DATA SHOWN –
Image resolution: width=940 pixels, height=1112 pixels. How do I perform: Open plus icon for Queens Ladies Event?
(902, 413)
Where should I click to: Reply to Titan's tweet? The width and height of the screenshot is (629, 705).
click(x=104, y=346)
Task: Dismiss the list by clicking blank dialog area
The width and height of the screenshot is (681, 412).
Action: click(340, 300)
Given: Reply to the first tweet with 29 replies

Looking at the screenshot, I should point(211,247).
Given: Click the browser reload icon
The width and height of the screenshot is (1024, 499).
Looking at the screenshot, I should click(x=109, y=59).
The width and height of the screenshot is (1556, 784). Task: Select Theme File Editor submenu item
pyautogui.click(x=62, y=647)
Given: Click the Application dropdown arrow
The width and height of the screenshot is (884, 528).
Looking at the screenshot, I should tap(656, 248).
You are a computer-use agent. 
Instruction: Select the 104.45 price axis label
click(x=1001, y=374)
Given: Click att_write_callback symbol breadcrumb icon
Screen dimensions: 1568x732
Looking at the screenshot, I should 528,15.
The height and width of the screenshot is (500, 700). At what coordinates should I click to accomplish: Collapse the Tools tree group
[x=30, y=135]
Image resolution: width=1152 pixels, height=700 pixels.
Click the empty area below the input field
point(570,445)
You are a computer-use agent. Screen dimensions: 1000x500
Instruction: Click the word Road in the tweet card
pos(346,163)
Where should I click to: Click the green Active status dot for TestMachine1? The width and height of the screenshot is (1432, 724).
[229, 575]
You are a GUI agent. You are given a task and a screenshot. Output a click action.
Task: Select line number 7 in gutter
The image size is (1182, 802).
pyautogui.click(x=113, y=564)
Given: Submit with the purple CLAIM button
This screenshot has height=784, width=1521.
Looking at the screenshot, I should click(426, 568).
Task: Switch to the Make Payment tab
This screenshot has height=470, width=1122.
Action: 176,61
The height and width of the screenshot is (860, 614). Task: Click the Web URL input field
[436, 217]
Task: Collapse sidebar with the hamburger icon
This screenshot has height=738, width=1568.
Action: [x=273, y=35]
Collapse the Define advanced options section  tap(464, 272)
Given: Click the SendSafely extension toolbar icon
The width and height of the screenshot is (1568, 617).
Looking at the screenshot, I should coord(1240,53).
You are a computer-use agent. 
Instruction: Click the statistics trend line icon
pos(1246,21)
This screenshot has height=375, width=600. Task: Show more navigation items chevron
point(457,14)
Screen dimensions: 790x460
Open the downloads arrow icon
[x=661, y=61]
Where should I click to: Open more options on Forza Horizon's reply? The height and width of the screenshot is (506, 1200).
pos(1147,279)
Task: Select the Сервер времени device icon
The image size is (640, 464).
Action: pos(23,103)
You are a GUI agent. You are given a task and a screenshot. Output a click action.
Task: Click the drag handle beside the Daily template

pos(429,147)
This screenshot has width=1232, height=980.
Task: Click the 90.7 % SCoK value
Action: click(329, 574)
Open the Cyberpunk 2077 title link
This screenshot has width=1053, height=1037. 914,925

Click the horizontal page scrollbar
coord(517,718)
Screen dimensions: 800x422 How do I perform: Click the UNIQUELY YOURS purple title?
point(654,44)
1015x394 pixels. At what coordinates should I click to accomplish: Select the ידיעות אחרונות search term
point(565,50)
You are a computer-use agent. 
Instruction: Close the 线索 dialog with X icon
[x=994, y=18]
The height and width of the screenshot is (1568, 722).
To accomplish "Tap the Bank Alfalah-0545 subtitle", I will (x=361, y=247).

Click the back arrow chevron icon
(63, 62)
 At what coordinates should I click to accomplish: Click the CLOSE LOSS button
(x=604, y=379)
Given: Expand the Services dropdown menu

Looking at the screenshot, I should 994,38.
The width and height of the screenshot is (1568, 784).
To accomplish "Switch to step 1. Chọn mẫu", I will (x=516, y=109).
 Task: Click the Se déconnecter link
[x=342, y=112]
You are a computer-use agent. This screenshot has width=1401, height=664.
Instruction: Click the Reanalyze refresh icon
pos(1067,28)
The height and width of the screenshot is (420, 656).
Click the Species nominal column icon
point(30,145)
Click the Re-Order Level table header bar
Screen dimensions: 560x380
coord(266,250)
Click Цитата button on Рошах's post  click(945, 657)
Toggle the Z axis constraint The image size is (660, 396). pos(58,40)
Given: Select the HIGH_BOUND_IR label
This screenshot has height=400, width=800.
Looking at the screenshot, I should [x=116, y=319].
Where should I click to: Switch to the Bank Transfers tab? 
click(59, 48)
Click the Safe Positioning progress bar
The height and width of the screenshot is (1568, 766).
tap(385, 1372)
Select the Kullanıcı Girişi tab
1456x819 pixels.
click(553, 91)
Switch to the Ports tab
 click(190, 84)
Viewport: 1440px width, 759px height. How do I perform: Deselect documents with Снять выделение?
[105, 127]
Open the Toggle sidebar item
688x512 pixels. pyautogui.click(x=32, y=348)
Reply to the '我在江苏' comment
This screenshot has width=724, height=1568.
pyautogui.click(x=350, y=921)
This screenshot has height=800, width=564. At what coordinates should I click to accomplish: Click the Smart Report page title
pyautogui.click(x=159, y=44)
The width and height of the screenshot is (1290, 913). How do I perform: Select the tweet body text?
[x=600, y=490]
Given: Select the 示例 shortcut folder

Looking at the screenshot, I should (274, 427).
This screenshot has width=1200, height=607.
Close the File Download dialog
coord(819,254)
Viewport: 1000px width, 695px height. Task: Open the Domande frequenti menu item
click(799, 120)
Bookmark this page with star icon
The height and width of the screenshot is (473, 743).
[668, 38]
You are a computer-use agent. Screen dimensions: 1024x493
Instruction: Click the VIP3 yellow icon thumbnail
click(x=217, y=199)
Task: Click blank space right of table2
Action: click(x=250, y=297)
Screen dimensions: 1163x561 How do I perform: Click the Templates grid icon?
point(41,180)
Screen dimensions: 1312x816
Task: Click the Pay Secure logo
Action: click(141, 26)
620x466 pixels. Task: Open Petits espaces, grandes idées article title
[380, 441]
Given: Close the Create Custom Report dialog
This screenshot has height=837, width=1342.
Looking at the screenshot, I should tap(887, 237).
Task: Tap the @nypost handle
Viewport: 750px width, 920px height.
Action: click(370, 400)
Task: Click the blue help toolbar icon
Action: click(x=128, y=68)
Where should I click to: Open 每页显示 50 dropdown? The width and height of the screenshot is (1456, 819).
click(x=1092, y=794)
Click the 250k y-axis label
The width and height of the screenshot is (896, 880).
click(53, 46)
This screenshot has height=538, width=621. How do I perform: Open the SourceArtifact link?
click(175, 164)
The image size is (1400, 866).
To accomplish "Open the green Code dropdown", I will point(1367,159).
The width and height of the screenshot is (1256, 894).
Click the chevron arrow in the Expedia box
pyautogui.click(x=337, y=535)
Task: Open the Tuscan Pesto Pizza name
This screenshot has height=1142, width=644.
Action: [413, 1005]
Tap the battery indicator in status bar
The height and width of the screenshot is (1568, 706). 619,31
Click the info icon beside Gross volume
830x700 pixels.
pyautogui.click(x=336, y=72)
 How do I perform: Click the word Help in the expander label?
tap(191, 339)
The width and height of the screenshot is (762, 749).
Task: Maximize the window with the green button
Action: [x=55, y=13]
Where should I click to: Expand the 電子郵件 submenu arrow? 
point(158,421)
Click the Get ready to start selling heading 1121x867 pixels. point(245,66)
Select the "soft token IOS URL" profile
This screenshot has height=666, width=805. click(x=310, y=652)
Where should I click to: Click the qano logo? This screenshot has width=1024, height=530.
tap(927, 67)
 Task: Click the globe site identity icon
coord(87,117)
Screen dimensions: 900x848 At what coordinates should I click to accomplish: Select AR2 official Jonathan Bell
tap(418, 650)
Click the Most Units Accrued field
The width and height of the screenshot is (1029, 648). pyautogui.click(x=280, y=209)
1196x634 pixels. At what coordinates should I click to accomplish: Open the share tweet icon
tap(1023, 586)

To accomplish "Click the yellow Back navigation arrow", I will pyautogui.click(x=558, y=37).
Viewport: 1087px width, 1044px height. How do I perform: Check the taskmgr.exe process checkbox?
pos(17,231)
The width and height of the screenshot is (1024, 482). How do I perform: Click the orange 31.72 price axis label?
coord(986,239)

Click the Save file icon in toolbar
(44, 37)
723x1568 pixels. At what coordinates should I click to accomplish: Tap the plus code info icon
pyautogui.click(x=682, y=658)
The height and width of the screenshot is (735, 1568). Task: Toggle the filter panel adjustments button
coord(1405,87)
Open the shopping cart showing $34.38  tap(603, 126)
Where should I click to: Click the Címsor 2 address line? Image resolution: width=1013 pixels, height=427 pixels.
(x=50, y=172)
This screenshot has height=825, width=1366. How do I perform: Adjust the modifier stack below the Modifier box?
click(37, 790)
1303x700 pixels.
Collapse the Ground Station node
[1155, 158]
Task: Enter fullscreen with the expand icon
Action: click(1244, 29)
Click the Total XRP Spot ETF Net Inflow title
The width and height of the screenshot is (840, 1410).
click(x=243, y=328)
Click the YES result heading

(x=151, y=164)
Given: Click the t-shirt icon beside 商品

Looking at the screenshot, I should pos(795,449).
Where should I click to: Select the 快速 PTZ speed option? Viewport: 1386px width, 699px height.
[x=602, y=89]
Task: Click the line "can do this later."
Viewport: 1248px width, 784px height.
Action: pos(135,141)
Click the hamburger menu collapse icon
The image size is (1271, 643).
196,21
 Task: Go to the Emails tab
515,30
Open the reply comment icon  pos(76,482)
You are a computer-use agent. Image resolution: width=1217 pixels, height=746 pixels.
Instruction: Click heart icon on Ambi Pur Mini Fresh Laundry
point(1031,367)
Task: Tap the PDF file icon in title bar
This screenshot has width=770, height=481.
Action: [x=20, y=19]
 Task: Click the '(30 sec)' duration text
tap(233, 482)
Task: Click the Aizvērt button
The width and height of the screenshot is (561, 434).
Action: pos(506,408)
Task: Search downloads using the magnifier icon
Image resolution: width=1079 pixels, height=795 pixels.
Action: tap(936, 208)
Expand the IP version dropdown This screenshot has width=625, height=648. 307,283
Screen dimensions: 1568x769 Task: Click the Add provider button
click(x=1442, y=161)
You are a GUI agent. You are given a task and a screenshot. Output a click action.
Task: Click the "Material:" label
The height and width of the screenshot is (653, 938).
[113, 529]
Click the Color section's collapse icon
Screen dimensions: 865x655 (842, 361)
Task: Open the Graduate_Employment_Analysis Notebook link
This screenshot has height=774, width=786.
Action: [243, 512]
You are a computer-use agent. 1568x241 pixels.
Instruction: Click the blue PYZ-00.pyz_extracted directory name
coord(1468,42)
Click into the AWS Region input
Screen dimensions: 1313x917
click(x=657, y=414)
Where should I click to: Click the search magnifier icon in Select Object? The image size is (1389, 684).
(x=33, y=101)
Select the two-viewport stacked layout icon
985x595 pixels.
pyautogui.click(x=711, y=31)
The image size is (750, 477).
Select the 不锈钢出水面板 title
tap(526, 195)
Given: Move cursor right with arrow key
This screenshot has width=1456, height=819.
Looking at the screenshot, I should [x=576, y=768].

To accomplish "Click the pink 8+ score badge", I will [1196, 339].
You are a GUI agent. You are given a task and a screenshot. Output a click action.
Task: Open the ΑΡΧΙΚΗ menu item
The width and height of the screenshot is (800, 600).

REQUIREMENT –
Return every line from the records above that holds the word "computer".

SOLUTION –
You are a computer-use agent. 
You are a computer-use agent. Screen dimensions: 1000x500
You are a computer-use agent. 
You are a computer-use agent. 
You are a computer-use agent. This screenshot has width=1401, height=664.
You are a computer-use agent. Screen dimensions: 1024x493
You are a computer-use agent. Image resolution: width=1217 pixels, height=746 pixels.
You are a computer-use agent. 1568x241 pixels.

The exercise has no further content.